A fund manager has called for tax rules governing Aim shares to be reviewed, saying they were sometimes used in a "cynical" way not intended by policy makers.
Judith MacKenzie, who runs the £89m Downing Strategic Micro Cap fund, said the rules should be changed to ensure the tax breaks do not apply to the shares of the very largest companies on Aim.
The Office for Tax Simplification (OTS), an independent body created to advise the government on tax matters, is currently looking at the rules governing Aim shares as part of its review into inheritance tax, as ordered by the chancellor.
Most shares on the Alternative Investment Market (Aim) are exempt from inheritance tax as long as they are held in the estate for two years at the time of death.

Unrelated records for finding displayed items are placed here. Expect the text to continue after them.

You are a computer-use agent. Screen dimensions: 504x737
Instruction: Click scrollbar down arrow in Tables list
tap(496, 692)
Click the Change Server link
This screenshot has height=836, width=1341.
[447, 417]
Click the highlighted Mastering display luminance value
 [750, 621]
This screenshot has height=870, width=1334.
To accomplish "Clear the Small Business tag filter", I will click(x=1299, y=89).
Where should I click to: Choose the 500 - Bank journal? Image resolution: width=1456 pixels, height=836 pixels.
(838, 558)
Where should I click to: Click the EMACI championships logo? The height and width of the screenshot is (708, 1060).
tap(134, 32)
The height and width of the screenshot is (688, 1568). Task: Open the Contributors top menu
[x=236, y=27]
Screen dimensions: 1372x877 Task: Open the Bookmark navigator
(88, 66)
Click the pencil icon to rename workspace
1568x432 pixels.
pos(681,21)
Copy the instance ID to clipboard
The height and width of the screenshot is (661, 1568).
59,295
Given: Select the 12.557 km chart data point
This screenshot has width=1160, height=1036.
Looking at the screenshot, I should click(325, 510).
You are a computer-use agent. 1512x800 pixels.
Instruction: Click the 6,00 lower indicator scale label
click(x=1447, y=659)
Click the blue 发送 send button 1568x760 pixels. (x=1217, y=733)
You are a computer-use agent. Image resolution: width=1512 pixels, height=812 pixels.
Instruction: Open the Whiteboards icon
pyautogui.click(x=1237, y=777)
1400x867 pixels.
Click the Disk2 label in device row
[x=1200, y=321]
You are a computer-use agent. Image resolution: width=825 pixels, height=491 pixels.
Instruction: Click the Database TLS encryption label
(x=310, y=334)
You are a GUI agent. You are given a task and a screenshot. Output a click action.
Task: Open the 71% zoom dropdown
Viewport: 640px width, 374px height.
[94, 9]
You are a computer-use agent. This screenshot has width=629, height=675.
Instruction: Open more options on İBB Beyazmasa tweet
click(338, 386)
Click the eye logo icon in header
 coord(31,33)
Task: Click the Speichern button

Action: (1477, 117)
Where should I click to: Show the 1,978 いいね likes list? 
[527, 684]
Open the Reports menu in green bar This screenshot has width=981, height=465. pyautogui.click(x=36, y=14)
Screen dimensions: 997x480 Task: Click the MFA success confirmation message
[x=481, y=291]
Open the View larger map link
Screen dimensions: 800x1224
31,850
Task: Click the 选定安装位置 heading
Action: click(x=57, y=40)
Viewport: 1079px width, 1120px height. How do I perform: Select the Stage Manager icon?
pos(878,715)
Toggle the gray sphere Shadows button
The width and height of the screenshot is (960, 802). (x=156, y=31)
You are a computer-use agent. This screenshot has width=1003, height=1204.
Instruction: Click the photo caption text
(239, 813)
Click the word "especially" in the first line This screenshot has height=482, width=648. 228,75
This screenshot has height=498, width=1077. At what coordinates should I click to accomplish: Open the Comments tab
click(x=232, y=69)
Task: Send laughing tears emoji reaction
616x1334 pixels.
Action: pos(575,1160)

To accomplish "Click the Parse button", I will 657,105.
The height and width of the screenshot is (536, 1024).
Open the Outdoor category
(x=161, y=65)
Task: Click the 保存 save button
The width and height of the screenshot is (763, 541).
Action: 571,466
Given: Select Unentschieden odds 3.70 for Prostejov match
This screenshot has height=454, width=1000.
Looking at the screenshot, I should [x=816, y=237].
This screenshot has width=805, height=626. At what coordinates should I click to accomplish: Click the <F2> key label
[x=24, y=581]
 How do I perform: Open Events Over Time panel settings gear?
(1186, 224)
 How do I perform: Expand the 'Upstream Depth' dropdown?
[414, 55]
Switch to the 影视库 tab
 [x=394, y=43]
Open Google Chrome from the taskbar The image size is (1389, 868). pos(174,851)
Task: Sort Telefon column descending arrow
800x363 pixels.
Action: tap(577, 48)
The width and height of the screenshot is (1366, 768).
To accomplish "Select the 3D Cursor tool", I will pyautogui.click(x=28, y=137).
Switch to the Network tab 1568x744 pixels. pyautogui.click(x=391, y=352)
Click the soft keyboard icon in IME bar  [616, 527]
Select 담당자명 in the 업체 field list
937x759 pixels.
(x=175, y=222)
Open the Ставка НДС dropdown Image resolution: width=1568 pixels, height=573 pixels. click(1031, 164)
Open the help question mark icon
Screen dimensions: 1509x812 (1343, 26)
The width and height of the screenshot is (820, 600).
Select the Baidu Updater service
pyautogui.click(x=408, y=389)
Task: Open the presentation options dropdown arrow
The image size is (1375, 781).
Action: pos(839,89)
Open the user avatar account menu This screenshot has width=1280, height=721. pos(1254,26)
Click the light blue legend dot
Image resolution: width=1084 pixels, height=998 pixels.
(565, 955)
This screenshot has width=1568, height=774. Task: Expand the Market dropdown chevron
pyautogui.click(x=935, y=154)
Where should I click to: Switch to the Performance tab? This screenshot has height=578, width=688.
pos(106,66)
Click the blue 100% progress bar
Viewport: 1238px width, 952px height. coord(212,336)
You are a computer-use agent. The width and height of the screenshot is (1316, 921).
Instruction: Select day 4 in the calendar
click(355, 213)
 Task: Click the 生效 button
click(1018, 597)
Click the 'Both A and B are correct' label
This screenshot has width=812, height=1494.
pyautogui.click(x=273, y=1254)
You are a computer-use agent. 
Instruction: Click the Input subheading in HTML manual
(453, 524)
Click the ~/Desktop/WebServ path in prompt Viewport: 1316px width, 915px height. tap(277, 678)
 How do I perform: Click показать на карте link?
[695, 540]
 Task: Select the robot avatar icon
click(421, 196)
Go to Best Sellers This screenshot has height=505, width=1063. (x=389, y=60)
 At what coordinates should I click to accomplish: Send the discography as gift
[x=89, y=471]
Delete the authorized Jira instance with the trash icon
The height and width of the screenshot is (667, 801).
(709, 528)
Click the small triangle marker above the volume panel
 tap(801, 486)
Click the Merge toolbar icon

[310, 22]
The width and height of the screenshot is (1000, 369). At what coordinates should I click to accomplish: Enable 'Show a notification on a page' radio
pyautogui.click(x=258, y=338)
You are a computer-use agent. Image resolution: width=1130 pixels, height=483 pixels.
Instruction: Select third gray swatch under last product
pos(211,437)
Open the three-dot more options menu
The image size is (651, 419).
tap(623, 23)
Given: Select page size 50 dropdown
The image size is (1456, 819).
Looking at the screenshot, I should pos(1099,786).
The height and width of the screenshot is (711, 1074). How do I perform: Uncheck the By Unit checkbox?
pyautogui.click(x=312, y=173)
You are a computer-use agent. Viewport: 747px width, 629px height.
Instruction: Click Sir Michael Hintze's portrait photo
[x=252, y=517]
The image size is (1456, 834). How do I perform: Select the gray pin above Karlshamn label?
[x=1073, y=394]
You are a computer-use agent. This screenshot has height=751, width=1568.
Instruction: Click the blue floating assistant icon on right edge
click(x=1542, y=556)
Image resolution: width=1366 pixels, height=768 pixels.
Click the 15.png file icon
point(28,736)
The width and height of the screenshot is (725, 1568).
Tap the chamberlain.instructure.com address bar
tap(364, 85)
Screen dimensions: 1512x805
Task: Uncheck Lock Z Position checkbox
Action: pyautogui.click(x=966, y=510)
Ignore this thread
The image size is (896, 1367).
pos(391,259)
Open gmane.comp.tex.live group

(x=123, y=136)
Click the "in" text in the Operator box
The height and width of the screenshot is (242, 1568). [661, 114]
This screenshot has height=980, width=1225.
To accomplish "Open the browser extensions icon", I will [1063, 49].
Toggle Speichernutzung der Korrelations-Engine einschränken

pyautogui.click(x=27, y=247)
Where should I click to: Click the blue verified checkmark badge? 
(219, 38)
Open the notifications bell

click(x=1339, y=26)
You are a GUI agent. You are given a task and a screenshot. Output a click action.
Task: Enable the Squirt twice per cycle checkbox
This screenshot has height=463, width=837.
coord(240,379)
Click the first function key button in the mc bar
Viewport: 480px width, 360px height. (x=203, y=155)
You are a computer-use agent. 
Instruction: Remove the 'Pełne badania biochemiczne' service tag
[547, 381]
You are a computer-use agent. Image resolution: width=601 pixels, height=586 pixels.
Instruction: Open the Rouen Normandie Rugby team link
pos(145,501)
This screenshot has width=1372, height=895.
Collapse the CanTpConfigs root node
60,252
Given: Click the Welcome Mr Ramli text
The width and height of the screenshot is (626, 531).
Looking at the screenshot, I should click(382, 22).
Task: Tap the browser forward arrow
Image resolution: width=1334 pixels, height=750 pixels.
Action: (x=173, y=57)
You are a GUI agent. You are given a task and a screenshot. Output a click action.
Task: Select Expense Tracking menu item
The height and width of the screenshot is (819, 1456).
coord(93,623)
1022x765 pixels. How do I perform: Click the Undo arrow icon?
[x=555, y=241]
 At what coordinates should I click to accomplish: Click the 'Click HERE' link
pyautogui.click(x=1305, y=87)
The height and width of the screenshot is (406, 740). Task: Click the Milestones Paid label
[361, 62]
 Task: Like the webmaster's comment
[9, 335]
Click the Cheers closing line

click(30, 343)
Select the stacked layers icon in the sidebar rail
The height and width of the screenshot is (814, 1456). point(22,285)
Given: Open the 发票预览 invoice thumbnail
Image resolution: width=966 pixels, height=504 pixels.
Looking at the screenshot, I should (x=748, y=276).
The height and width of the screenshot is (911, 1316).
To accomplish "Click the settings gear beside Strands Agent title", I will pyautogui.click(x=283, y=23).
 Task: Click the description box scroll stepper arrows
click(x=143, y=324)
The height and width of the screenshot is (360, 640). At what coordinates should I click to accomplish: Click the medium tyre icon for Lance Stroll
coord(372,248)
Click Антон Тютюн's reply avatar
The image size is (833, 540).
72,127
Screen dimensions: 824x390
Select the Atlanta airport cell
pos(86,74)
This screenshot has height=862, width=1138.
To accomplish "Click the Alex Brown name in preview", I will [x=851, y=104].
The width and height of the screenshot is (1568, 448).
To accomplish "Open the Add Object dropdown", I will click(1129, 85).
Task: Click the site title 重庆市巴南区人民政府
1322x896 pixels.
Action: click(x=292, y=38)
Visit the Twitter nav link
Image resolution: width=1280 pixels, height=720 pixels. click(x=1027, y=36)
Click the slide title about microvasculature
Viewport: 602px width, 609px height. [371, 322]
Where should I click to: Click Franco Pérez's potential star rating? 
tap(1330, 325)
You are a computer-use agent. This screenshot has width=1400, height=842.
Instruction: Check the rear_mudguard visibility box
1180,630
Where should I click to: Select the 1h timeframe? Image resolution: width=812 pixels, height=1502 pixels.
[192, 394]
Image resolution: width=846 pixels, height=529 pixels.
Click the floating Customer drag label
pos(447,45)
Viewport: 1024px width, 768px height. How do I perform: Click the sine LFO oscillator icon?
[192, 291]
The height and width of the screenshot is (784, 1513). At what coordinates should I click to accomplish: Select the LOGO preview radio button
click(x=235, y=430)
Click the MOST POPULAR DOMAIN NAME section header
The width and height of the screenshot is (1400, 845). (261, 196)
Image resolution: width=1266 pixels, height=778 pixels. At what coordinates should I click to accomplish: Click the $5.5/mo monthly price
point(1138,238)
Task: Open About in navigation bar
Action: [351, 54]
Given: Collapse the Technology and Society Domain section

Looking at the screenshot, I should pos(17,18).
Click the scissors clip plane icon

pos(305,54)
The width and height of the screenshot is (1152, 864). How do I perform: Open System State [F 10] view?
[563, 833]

This is because, despite Aim shares being listed on a stock market, they are counted as being unquoted and under the business property relief (BPR) rules, shares in unquoted businesses are exempt from inheritance tax.
The rule was introduced to facilitate the transfer of family businesses to the next generation.
Ms MacKenzie said the rules should be changed to cap the size of the companies on Aim that qualify for business property relief.
She said: "At the end of the market where I invest, which is typically below £150m market cap, the extra liquidity that comes into the Aim market as a result of the business property relief rules is very welcome, and helps companies at that end of the market.
"Some products in the market are quite cynical really, in terms of what they invest in. It's a vicious circle, or a virtuous circle, depending on how you look at it.
"Some of the funds that specifically [cater] to Aim IHT portfolios are getting as much as £8m a month coming in, and it has to be invested quickly, because the underlying investor doesn’t get the tax relief until the money is actually invested in shares, they don’t get it if it is held in cash.
"That means the fund manager invests it in the largest companies on Aim, because they have the liquidity, but I’m not sure it's those large companies, like Asos, that really benefit. Then, because of the money going into those large companies, they become more liquid, and so attract even more money."
She added: "I don’t know what the limit should be, perhaps £500m. But I certainly do think the rules should change."
A representative of the Office for Tax Simplification said: "Aim shares were included in the very wide scope of the OTS IHT review which will be published later this year; work on the report is ongoing."
David Scott, an adviser at Andrews Gwynne in Leeds, said another option that should be considered was to treat Aim shares as if they were listed.
He said: "It is a quirk of the rules that Aim shares, despite being on a stock market, are not counted as being listed by the rules.